_What needs to be done_
Nothing but the lines from the one with "The height and width of the screenshot is (372, 1024)." down to the one with "Given: Select the Zölle section heading" should be returned, exactly and with both ends included, from the material below.
:: Extracted records ::
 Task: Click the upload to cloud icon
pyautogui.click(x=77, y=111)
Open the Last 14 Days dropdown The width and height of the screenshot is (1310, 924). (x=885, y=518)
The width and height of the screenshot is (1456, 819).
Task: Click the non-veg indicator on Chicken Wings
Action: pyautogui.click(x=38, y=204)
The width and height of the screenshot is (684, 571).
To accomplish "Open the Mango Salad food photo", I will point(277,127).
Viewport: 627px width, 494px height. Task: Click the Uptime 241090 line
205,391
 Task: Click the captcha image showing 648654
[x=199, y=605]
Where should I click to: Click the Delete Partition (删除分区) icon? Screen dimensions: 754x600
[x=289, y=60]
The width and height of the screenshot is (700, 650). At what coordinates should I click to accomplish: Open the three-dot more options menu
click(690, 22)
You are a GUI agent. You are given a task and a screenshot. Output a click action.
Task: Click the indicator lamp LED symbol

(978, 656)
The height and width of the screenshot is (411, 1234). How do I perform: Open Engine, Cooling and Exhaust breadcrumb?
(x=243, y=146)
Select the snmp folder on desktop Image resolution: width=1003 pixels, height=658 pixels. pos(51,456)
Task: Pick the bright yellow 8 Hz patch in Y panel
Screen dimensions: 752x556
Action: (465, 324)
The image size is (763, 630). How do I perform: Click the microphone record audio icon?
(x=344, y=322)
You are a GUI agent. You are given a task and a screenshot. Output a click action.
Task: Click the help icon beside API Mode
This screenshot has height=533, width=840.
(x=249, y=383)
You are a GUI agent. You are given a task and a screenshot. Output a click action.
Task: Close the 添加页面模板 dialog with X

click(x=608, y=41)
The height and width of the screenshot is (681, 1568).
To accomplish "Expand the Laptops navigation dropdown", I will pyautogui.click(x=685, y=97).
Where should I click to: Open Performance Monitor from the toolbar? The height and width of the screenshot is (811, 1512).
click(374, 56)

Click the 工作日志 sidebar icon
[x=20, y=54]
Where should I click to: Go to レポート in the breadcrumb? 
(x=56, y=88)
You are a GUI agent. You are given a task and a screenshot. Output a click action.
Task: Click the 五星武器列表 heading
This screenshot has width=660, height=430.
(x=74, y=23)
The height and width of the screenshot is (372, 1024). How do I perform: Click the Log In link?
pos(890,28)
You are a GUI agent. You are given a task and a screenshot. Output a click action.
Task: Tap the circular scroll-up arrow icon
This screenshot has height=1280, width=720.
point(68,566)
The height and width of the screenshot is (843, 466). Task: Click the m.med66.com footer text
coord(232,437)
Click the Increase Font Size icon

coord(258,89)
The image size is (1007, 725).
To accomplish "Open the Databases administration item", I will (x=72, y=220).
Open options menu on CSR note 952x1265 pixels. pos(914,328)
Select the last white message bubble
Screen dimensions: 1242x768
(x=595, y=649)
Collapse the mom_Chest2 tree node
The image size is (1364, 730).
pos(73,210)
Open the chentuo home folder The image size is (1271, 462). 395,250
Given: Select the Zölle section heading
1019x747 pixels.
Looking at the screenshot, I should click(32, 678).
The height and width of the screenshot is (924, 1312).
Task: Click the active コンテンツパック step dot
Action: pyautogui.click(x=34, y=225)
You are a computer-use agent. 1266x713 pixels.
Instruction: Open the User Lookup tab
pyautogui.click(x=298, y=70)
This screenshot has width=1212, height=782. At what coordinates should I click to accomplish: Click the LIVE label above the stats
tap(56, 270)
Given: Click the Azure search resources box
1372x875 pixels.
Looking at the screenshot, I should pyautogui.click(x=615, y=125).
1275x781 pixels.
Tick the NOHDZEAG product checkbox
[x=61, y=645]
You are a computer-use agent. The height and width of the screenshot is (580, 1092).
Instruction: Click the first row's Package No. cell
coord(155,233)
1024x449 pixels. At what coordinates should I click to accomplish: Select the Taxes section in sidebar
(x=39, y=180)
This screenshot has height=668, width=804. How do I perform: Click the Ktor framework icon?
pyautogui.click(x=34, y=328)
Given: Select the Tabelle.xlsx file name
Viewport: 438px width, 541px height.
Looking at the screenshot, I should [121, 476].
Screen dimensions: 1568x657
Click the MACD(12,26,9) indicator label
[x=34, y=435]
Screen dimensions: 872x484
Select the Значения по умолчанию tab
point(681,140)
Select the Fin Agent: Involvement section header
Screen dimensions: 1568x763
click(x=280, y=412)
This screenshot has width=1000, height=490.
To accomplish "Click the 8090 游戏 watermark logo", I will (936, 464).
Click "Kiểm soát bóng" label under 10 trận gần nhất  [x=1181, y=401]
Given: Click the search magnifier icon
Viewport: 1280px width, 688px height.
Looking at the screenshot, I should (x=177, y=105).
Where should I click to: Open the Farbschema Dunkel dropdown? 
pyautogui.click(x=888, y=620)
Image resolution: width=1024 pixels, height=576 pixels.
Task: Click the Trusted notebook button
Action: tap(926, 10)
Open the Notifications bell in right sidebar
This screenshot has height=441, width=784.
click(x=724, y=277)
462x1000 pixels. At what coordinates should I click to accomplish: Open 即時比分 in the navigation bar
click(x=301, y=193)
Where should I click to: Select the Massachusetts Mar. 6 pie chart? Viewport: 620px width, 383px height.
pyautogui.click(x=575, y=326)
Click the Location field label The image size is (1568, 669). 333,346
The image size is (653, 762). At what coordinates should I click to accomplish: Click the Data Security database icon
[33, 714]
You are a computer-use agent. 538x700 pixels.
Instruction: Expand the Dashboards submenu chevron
:::
_Answer to the problem_
The height and width of the screenshot is (372, 1024). How do I perform: Click the Log In link?
pos(890,28)
You are a GUI agent. You are given a task and a screenshot. Output a click action.
Task: Tap the circular scroll-up arrow icon
This screenshot has height=1280, width=720.
point(68,566)
The height and width of the screenshot is (843, 466). Task: Click the m.med66.com footer text
coord(232,437)
Click the Increase Font Size icon

coord(258,89)
The image size is (1007, 725).
To accomplish "Open the Databases administration item", I will (x=72, y=220).
Open options menu on CSR note 952x1265 pixels. pos(914,328)
Select the last white message bubble
Screen dimensions: 1242x768
(x=595, y=649)
Collapse the mom_Chest2 tree node
The image size is (1364, 730).
pos(73,210)
Open the chentuo home folder The image size is (1271, 462). 395,250
Given: Select the Zölle section heading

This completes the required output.